Et on savoure ce personnage d’Alfio dont le jeu théâtral, outré ne m’a pas gêné, avec ses « naturalmente » tonitruants, cette faconde et cette forfanterie italiennes qui apportent un heureux contrepoint comique au malheur d’Antonio, comme si l’indicible ne pouvait se traduire que sur le mode de l’excès : cette caricature bouffonne du virilisme triomphant (9 femmes en une nuit !) ne s’embarrasse guère d’égards pour sa propre femme et va noyer la déroute filiale dans le stupre de la prostitution – pour se sublimer et s’annihiler dans l’orgasme fatal, fin présidentielle que Félix Faure rendra célèbre, pour le bon mot de Clémenceau : « il a voulu être César, il est mort Pompée ! »
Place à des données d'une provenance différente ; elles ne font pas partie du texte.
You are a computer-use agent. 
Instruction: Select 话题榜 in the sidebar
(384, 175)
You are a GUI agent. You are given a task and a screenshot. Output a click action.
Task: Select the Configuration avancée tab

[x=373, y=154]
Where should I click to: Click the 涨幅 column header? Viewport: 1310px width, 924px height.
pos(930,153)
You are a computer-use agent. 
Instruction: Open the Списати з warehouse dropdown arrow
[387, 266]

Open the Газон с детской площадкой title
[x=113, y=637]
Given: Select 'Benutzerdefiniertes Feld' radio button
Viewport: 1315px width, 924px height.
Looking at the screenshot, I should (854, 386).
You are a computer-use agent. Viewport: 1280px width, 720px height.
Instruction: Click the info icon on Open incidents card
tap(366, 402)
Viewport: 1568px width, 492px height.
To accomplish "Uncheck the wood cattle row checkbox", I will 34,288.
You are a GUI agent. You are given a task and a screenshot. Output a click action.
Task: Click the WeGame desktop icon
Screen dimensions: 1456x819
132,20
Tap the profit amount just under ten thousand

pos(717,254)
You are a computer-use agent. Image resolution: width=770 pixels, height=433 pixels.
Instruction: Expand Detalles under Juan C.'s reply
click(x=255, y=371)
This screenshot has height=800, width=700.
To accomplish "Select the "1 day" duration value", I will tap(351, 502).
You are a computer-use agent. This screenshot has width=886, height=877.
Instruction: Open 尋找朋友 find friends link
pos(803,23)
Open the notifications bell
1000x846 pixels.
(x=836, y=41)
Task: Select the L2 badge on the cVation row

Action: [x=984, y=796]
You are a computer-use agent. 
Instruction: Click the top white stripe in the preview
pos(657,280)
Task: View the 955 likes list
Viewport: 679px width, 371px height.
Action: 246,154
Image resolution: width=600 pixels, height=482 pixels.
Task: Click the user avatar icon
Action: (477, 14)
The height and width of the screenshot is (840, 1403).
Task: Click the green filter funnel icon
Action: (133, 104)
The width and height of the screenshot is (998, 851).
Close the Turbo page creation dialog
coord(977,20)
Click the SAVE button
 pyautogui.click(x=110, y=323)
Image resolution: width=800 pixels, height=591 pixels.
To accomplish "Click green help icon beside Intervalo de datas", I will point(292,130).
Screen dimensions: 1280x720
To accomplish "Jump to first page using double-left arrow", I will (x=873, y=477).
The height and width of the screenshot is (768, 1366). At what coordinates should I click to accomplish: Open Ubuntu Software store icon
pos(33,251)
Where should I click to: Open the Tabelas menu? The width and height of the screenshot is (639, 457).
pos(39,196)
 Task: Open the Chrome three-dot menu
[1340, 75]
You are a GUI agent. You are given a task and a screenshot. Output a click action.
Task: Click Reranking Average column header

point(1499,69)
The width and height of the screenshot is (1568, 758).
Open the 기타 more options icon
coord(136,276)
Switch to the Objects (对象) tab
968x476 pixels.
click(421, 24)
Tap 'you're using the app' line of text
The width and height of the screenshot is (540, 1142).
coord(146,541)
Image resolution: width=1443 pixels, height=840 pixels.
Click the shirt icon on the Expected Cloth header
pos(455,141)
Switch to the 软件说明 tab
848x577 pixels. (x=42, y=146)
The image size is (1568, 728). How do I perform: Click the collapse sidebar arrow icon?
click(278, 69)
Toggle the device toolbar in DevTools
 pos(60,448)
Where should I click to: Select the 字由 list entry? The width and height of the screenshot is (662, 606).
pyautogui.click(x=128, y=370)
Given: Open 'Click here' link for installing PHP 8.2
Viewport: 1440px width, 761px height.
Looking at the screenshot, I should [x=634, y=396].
Le film porte évidemment la marque de son scénariste Pasolini, qui réalisera en 1964 une « Enquête sur la sexualité » (des Italiens), dans les films duquel la satire ou le portait caricatural le céderont à la causticité et à la provocation désespérées. Si l’homosexualité de Pasolini semble peu transparaître – dans une scène de bordel peut-être ? dans l’apparence fémininine prêtée à Antonio par un de ses amis ? – la place révélatrice des humbles peut annoncer « Théorème » et une religion évangélique à mille lieues des compromissions cléricales siciliennes : n’est-ce pas la bonne des parents de Barbara Puglisi qui lui révèle le mystère de l’amour, sous une forme certes crûment imagée ? N’est-ce pas enfin, face à l’impatience sociale d’une femme ignorante, inconsistante qui prétend aimer encore son mari impuissant mais cède bien vite à la pression de sa famille et de l’Eglise, la bonne « experte » des parents d’Antonio, appelée dans la maison des époux, qui sauvera « l’honneur » de la famille et restaurera un peu de l’identité du jeune homme – si idéaliste que demeure sa vision de l’amour ?

Femme humble, aux regards tendres, comme s’excusant d’être au monde, femme évanouie dont la maternité cachée enfin proclamée dira au monde le simple bonheur de l’amour. Comme une douce et improbable rédemption.